### Task goal
Print the line that has "Where should I click to: Edit" in it, then every remaining line of the data, exactly and without anything extra.

### Data extracts
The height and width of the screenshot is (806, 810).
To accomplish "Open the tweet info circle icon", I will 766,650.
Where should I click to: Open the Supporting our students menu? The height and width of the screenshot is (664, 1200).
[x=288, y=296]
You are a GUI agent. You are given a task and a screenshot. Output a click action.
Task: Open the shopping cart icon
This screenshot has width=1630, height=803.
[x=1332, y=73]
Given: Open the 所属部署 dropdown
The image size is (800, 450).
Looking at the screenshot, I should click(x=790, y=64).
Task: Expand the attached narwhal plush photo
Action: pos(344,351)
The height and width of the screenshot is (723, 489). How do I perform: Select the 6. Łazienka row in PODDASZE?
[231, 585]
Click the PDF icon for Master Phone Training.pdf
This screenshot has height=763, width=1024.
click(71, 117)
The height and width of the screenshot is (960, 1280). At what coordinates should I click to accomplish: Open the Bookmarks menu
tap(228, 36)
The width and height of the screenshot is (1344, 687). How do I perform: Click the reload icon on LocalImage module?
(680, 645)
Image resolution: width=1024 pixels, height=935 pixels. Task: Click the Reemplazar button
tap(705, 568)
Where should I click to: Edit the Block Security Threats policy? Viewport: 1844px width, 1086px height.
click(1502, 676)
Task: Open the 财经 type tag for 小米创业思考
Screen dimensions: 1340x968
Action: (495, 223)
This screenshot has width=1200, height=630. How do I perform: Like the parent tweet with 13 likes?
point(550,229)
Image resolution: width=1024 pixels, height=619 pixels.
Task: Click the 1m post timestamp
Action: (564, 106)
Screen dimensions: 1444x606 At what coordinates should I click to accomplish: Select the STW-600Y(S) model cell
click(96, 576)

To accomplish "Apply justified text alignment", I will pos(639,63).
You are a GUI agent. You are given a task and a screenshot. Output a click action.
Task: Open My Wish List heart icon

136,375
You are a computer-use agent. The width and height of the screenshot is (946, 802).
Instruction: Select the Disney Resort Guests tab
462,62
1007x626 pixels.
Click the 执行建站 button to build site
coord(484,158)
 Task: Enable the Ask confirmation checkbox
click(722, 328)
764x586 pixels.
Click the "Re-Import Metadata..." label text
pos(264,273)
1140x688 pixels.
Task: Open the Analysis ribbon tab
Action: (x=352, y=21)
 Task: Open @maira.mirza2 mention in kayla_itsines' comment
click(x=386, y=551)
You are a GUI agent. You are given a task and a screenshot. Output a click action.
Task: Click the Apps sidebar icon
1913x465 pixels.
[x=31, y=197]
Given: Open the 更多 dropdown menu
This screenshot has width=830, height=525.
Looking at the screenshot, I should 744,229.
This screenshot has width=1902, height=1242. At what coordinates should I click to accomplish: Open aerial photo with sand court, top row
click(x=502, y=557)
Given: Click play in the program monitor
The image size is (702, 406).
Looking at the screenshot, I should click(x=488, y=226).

### Exercise output
Where should I click to: Edit the Block Security Threats policy? Viewport: 1844px width, 1086px height.
click(1502, 676)
Task: Open the 财经 type tag for 小米创业思考
Screen dimensions: 1340x968
Action: (495, 223)
This screenshot has width=1200, height=630. How do I perform: Like the parent tweet with 13 likes?
point(550,229)
Image resolution: width=1024 pixels, height=619 pixels.
Task: Click the 1m post timestamp
Action: (564, 106)
Screen dimensions: 1444x606 At what coordinates should I click to accomplish: Select the STW-600Y(S) model cell
click(96, 576)

To accomplish "Apply justified text alignment", I will pos(639,63).
You are a GUI agent. You are given a task and a screenshot. Output a click action.
Task: Open My Wish List heart icon

136,375
You are a computer-use agent. The width and height of the screenshot is (946, 802).
Instruction: Select the Disney Resort Guests tab
462,62
1007x626 pixels.
Click the 执行建站 button to build site
coord(484,158)
 Task: Enable the Ask confirmation checkbox
click(722, 328)
764x586 pixels.
Click the "Re-Import Metadata..." label text
pos(264,273)
1140x688 pixels.
Task: Open the Analysis ribbon tab
Action: (x=352, y=21)
 Task: Open @maira.mirza2 mention in kayla_itsines' comment
click(x=386, y=551)
You are a GUI agent. You are given a task and a screenshot. Output a click action.
Task: Click the Apps sidebar icon
1913x465 pixels.
[x=31, y=197]
Given: Open the 更多 dropdown menu
This screenshot has width=830, height=525.
Looking at the screenshot, I should 744,229.
This screenshot has width=1902, height=1242. At what coordinates should I click to accomplish: Open aerial photo with sand court, top row
click(x=502, y=557)
Given: Click play in the program monitor
The image size is (702, 406).
Looking at the screenshot, I should click(x=488, y=226).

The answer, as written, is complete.